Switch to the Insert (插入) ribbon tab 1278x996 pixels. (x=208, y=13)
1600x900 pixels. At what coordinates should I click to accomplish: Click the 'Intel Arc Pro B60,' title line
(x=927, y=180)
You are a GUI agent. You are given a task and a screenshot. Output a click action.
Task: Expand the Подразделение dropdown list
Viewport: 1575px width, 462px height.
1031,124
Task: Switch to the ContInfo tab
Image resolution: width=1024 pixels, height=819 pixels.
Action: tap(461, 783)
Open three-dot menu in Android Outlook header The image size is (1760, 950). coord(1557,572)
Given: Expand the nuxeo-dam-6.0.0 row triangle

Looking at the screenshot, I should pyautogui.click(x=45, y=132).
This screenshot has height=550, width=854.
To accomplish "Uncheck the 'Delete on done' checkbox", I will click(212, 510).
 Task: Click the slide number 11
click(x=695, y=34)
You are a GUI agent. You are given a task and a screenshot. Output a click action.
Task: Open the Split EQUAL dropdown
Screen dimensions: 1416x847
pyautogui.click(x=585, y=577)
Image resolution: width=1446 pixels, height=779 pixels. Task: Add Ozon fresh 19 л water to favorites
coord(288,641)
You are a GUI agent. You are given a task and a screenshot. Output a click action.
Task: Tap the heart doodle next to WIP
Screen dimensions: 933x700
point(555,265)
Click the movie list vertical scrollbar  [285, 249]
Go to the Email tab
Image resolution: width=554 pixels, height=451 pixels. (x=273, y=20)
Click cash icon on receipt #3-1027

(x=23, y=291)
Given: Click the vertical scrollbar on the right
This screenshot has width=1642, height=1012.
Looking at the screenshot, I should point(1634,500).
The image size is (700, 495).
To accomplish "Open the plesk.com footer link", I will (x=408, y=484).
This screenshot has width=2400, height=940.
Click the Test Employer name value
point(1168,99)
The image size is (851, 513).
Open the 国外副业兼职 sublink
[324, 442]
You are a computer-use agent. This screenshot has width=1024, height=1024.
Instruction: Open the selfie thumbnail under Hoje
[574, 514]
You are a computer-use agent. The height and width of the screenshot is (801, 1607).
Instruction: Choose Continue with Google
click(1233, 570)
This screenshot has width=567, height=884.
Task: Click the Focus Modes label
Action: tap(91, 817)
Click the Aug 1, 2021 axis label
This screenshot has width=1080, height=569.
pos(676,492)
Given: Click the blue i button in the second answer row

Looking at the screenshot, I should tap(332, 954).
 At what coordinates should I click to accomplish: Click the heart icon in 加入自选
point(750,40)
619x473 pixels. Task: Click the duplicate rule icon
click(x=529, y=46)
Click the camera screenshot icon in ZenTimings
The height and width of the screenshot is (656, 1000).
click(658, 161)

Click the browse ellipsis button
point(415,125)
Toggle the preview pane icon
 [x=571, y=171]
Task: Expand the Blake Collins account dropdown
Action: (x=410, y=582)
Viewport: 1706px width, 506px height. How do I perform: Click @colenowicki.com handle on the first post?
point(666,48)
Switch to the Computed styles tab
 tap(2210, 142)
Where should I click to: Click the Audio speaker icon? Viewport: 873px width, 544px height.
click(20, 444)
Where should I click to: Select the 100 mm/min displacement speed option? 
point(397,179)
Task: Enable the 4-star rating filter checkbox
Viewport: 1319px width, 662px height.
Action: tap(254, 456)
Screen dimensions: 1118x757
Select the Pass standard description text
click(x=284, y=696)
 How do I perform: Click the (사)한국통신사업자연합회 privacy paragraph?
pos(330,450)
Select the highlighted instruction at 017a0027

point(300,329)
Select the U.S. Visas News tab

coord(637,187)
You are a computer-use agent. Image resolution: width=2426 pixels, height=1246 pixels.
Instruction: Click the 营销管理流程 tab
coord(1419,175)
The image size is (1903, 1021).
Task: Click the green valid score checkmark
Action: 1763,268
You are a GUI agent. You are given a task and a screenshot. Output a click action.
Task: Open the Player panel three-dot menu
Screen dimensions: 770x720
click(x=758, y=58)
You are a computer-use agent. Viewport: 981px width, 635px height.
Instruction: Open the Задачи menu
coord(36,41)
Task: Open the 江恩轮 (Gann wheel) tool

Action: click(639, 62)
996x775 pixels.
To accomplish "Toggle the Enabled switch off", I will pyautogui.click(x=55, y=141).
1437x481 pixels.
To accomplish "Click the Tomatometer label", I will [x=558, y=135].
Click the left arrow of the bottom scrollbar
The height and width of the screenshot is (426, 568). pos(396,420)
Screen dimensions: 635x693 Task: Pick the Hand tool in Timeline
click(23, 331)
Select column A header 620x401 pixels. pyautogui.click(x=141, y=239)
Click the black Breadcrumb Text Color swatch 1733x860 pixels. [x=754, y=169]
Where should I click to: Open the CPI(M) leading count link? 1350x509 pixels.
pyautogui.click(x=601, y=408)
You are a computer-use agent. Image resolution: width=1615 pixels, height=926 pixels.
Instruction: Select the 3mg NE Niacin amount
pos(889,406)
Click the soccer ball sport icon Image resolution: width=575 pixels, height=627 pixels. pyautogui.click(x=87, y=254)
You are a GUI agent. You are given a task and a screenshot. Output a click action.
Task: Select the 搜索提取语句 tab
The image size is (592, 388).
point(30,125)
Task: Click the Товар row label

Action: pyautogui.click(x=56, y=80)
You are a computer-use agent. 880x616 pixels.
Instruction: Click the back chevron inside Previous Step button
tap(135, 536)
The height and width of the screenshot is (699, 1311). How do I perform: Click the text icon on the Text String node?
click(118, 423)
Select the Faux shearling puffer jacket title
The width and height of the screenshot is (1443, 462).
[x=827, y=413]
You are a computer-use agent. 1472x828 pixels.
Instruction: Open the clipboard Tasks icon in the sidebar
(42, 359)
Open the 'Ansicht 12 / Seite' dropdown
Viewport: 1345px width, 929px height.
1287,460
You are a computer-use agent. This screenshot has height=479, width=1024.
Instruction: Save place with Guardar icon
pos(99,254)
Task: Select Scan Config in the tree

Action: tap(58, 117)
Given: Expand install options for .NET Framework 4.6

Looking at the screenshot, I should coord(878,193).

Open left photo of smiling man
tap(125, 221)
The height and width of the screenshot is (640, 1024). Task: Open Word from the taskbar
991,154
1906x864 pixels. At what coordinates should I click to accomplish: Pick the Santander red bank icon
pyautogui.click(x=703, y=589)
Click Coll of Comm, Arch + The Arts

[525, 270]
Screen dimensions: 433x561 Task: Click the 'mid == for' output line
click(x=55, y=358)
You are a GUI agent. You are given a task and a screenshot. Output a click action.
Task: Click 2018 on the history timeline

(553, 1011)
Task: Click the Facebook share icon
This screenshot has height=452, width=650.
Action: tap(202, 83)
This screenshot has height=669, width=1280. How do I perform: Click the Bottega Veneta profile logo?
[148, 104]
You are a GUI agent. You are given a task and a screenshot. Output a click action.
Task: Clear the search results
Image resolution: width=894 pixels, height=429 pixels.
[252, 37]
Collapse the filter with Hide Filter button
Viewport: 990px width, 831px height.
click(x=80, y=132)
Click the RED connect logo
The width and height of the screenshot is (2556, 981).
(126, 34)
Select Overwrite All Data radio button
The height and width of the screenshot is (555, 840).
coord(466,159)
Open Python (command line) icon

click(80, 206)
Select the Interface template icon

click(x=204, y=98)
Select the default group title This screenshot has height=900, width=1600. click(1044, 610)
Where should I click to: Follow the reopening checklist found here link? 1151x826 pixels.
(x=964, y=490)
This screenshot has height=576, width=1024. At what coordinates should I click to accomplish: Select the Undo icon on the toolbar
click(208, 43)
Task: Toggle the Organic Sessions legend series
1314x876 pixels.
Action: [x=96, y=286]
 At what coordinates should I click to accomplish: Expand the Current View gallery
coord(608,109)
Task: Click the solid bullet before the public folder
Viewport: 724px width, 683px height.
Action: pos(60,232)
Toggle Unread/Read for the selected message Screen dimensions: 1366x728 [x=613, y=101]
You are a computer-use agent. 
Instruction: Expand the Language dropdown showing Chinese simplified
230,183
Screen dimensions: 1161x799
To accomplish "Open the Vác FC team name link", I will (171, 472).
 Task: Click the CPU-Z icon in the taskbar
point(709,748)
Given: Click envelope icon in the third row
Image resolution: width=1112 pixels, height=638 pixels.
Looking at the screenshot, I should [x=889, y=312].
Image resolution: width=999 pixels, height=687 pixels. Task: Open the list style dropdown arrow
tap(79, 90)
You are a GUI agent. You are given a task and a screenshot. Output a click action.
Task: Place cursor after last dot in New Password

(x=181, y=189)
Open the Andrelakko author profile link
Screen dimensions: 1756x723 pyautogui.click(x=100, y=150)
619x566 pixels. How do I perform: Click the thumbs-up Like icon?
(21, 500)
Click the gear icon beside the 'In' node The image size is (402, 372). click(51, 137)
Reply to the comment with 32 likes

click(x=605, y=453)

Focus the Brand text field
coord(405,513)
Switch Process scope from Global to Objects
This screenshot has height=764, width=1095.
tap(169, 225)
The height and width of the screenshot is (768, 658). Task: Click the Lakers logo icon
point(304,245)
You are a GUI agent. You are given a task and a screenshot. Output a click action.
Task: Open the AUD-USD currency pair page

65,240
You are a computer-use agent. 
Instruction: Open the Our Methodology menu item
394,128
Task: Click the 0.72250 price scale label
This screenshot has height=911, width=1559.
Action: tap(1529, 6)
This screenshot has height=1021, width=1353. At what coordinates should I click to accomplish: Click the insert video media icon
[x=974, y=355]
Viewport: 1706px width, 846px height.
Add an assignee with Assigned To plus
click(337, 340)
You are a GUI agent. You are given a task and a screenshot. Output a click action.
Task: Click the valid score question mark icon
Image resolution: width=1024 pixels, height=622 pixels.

::::::::

Starting with the line that holds "Click the black" and ending with the line that holds "You are a computer-use agent. 880x616 pixels.", retype every line in the data above exactly, and nothing else.

Answer to this problem =
Click the black Breadcrumb Text Color swatch 1733x860 pixels. [x=754, y=169]
Where should I click to: Open the CPI(M) leading count link? 1350x509 pixels.
pyautogui.click(x=601, y=408)
You are a computer-use agent. Image resolution: width=1615 pixels, height=926 pixels.
Instruction: Select the 3mg NE Niacin amount
pos(889,406)
Click the soccer ball sport icon Image resolution: width=575 pixels, height=627 pixels. pyautogui.click(x=87, y=254)
You are a GUI agent. You are given a task and a screenshot. Output a click action.
Task: Select the 搜索提取语句 tab
The image size is (592, 388).
point(30,125)
Task: Click the Товар row label

Action: pyautogui.click(x=56, y=80)
You are a computer-use agent. 880x616 pixels.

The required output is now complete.